Data for this task:
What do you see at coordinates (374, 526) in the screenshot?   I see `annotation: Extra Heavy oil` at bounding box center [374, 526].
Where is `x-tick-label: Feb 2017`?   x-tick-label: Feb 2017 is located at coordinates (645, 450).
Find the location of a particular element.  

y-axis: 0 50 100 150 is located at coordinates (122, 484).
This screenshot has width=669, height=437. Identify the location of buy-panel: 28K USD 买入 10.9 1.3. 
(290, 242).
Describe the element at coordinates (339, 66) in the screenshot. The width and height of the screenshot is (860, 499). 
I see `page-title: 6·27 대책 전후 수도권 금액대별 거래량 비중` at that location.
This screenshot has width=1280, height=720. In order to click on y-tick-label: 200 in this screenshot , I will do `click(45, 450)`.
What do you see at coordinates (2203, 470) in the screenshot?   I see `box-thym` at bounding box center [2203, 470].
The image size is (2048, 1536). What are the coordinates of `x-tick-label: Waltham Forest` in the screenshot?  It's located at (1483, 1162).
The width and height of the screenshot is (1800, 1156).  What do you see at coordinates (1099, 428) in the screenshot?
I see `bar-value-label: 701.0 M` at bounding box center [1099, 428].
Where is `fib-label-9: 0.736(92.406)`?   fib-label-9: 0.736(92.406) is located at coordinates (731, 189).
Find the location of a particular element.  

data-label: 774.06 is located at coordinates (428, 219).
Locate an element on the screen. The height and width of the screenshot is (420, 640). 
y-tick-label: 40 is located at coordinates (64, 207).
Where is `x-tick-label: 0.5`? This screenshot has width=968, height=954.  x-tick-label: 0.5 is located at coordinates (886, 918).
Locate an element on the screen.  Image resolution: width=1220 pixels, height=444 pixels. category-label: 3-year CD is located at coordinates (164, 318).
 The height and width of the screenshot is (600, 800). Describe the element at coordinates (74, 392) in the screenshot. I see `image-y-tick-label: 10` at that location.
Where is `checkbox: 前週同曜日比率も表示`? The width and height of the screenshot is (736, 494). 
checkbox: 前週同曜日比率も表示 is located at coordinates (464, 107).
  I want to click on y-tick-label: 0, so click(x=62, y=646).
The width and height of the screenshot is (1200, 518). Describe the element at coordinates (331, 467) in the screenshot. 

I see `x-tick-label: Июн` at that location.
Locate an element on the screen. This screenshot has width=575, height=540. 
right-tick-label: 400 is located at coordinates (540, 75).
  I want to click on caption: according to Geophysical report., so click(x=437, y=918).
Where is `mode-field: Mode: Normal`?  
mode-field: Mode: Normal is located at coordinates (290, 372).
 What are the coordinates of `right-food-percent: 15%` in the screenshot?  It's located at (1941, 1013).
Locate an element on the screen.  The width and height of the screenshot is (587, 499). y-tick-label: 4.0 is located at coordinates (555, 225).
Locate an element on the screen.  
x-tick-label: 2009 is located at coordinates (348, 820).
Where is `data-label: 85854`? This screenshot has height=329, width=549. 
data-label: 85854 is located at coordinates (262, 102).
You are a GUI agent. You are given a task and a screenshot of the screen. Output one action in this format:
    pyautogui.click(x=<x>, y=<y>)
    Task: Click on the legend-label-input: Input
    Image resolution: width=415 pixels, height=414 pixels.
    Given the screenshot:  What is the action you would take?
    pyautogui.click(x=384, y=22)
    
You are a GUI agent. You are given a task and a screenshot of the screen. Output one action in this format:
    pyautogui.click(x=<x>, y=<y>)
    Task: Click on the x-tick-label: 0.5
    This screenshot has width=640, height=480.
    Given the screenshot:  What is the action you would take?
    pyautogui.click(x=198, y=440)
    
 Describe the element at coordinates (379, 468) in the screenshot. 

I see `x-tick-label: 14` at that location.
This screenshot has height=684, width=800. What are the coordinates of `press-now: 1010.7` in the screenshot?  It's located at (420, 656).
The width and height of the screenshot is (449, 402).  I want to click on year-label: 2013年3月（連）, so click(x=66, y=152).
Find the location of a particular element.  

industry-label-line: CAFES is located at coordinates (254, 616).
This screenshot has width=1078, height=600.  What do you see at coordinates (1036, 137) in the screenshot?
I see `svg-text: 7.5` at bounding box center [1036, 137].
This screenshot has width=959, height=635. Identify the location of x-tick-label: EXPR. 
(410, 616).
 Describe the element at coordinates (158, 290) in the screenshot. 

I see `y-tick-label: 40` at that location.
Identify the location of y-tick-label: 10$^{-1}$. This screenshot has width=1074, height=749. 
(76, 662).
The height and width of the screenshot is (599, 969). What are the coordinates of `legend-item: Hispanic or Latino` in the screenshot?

Action item: Restate the rows from the line with "The width and height of the screenshot is (449, 402)." to the line with "center [1036, 137].", replacing "particular" with "specific" and leaving everything else unchanged.

Your response:
The width and height of the screenshot is (449, 402).  I want to click on year-label: 2013年3月（連）, so click(x=66, y=152).
Find the location of a specific element.  

industry-label-line: CAFES is located at coordinates (254, 616).
This screenshot has width=1078, height=600.  What do you see at coordinates (1036, 137) in the screenshot?
I see `svg-text: 7.5` at bounding box center [1036, 137].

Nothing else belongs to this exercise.